Importantly, a subset of tumor cells stained posi tive for CKs, such as CK19, CK8 CK18, and http://www.selleckchem.com/products/Lenalidomide.html pan keratin. In conclusion, analysis of tumor pathology supports the classification of these tumors as carcinoma of epithelial origin. To determine the metastatic potential of OTBCs, OTBC 86 L1 DsRed cells were injected in the left heart ventricle of nude mice. The red fluorescent protein allowed the detection of metastatic lesions by using a Xenogen fluorescence ima ging camera in living animals and in tumor sections. Metastases were evident in two out of four animals 2 months after injection, with multiple lesions, including ovarian metastases. The immunohistochemical analysis of the metastases revealed poorly differentiated high grade tumor cells and strong OCT4 staining in most of the cells and weak positive staining for VIM, and this was similar to what was observed in primary tumors.
Overall, these in vivo assays demonstrated that OTBCs were able Inhibitors,Modulators,Libraries to generate subcutaneous and orthotopic tumors that were reminiscent of high grade, triple nega Inhibitors,Modulators,Libraries tive, and poorly differentiated breast carcinomas. Similar tumors were obtained with independent injection of three additional OTBC clones. Collectively, our data show that the OTBC lines acquired TIC properties. OCT4 transduced breast cells exhibit a loss of epithelial and gain of mesenchymal markers To gain mechanistic insight into how OTBCs developed aberrant self renewal and gain of TIC features, we inves tigated the molecular targets of OCT4. We performed gene expression microarray analysis on four parental normal breast preparations and their corresponding OTBC derived lines.
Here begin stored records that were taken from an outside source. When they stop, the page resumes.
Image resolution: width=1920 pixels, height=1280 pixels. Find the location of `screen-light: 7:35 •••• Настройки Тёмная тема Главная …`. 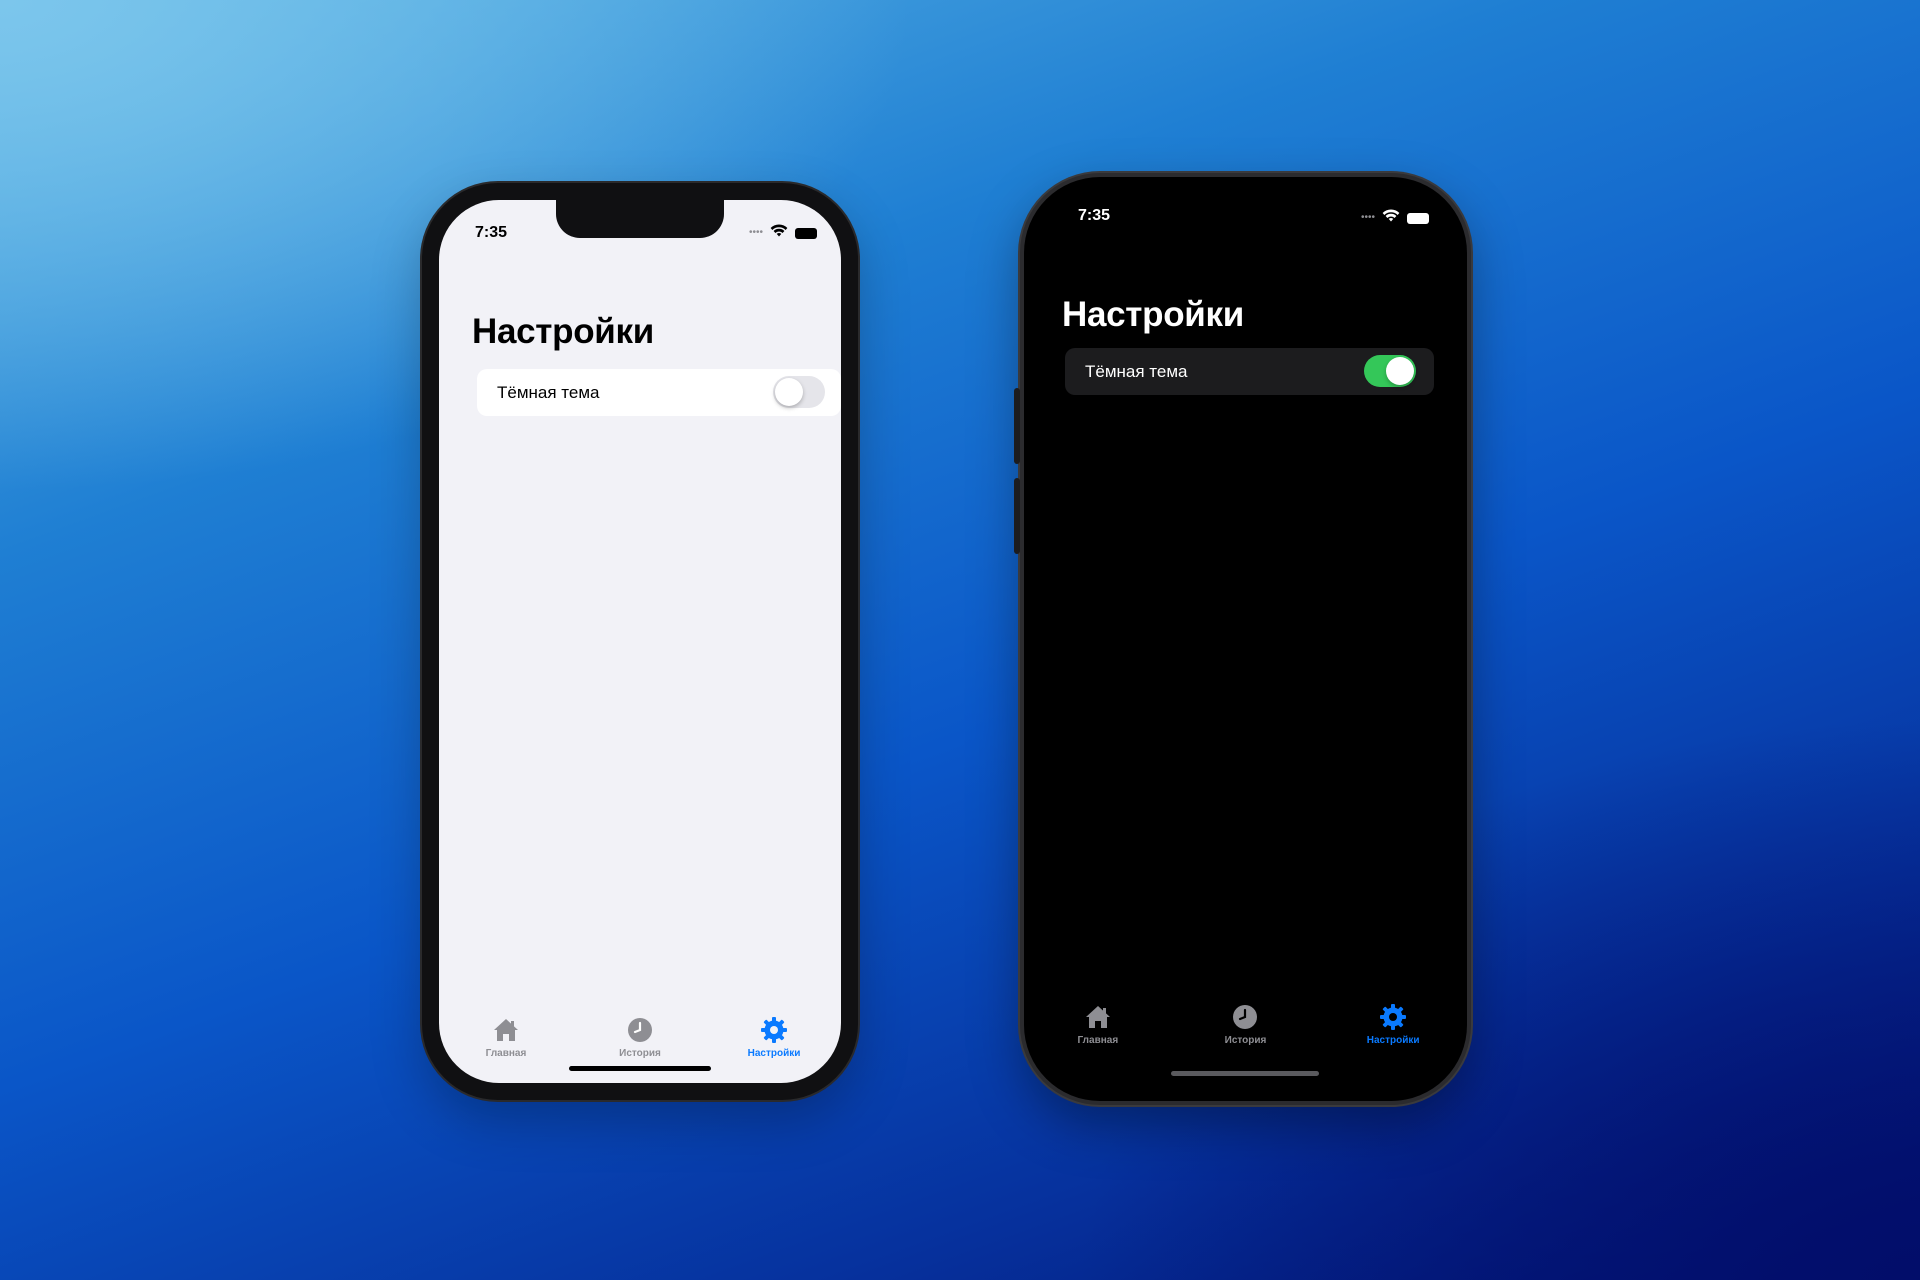

screen-light: 7:35 •••• Настройки Тёмная тема Главная … is located at coordinates (640, 642). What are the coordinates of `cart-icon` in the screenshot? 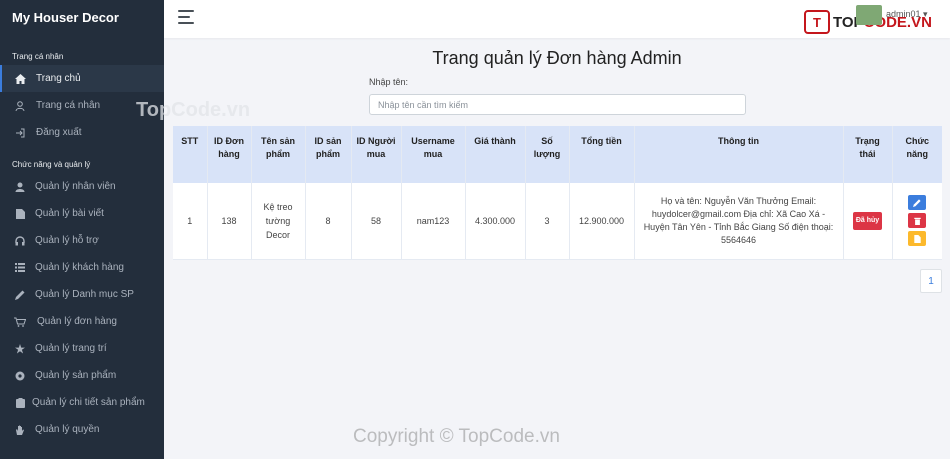 It's located at (20, 322).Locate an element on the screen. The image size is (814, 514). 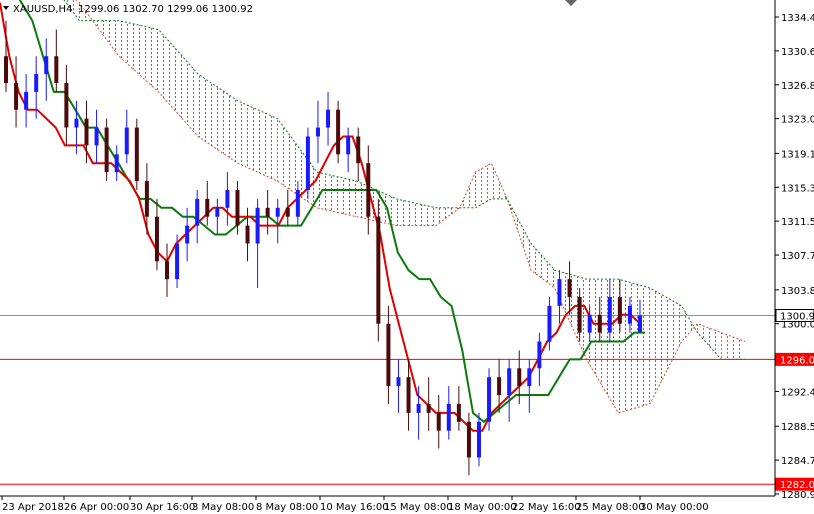
price-tick-label: 1303.80 is located at coordinates (798, 292).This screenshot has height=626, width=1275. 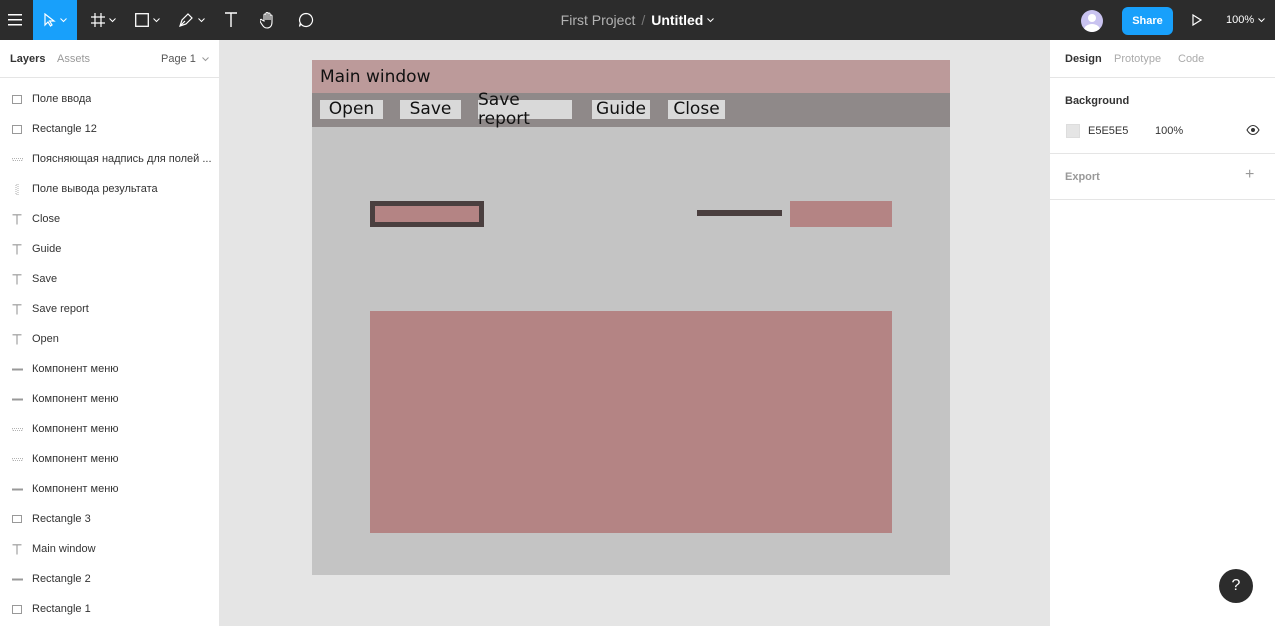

The hat all OTBCs maintained a poorly differentiated state as reflected by the weak expression of epithelial markers, loss of TFs specifying line age commitment such as GATA3, and the concomitant gain of self renewal TFs, such as OCT4 and NANOG. Furthermore, all OTBC lines Inhibitors,Modulators,Libraries examined exhibited a com plete loss of epithelial junction markers, such as E cad herin and members of Inhibitors,Modulators,Libraries the claudin gene family, and a gain of mesenchymal markers, such as VIM. Interestingly, a sample derived from a subcutaneous tumor injected with OTBCsp86 L1 revealed a small reactivation of CKs relative to the original OTBC line used to generate the tumor. This finding supports Inhibitors,Modulators,Libraries the histological data of Figure 4, suggesting that possibly only a fraction of cells within the tumors are able to differentiate in CK cells.
The gain of stem cell markers and loss of epithelial proteins were also validated by Western blot analysis and qRT PCR. OTBCs retained high expression selleck chem inhibitor of the stem cell marker Nestin, which has been shown to be overexpressed in isolated mammary stem cells. All OTBCs exhibited a complete loss of epithelial markers associated with tumor suppressive functions, such as E cadherin and Maspin, and a gain of mesenchymal mar kers, such as VIM and neural cell adhesion molecule.